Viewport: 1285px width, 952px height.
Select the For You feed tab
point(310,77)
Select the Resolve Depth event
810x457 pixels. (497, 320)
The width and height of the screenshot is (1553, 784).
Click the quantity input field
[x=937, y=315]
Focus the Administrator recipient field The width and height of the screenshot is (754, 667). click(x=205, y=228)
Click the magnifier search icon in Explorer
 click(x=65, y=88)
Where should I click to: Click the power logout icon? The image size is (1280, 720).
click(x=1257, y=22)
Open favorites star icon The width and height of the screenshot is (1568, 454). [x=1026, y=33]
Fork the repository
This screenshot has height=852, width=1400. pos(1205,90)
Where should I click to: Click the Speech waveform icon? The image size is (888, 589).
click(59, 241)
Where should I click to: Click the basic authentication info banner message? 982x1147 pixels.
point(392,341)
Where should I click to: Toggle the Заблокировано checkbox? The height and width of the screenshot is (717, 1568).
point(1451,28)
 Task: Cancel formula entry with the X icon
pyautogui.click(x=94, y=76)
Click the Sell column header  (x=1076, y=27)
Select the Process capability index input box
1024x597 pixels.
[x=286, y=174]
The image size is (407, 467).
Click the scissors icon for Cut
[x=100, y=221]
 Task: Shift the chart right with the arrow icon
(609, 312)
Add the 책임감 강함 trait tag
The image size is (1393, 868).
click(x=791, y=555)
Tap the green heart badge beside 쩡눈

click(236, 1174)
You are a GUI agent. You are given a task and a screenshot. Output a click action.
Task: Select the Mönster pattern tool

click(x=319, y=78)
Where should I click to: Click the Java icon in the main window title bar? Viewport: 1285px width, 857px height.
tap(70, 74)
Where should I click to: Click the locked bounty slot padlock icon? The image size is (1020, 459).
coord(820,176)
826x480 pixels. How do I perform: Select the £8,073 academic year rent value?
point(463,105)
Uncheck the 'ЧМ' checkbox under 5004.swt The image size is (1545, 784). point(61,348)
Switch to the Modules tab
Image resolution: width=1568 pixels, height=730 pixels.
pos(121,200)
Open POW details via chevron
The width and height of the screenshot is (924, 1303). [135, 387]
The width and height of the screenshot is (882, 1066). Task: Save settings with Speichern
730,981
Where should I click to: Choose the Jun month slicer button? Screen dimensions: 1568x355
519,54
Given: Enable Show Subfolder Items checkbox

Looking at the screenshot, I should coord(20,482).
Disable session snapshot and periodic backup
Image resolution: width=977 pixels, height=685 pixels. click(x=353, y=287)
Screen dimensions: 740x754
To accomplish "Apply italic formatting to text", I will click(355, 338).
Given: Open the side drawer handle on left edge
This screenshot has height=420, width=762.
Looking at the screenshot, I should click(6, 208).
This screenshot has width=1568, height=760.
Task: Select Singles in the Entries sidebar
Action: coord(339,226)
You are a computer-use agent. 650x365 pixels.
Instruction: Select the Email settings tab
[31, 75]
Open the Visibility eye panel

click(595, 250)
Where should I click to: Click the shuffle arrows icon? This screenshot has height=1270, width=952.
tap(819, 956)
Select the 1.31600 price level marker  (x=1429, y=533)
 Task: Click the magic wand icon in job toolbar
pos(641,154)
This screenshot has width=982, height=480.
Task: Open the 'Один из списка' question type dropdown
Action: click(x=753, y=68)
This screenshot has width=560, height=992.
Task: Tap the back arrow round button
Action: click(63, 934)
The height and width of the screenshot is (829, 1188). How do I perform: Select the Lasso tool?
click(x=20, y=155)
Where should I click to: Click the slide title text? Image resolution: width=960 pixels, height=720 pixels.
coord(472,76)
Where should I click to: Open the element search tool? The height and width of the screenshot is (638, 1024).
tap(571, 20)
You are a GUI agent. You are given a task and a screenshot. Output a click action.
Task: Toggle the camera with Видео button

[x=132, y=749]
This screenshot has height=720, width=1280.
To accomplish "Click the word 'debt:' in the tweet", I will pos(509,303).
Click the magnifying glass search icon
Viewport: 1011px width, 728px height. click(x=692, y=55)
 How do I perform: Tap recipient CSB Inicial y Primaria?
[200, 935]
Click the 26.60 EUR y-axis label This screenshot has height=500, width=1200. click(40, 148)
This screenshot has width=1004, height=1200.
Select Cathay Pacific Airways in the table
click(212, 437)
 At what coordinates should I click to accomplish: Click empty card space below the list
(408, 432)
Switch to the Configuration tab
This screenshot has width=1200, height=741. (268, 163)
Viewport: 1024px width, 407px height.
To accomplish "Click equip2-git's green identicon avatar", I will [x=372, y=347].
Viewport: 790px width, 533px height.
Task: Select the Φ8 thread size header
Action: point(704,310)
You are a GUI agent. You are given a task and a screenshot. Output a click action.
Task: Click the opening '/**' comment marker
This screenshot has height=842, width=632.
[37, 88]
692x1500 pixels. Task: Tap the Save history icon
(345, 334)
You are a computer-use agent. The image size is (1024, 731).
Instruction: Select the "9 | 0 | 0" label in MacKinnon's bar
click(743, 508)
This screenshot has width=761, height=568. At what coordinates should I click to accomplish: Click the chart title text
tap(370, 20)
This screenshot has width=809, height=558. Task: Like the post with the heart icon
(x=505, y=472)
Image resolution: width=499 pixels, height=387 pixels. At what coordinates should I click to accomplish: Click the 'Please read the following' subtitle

_WHAT IS EXPECTED_.
In the entries above, please find the line with "Open POW details via chevron" and the line with "Screen dimensions: 740x754", then write out exactly those two lines and every line between them, and nothing more.

_EXERCISE RESPONSE_.
Open POW details via chevron
The width and height of the screenshot is (924, 1303). [135, 387]
The width and height of the screenshot is (882, 1066). Task: Save settings with Speichern
730,981
Where should I click to: Choose the Jun month slicer button? Screen dimensions: 1568x355
519,54
Given: Enable Show Subfolder Items checkbox

Looking at the screenshot, I should coord(20,482).
Disable session snapshot and periodic backup
Image resolution: width=977 pixels, height=685 pixels. click(x=353, y=287)
Screen dimensions: 740x754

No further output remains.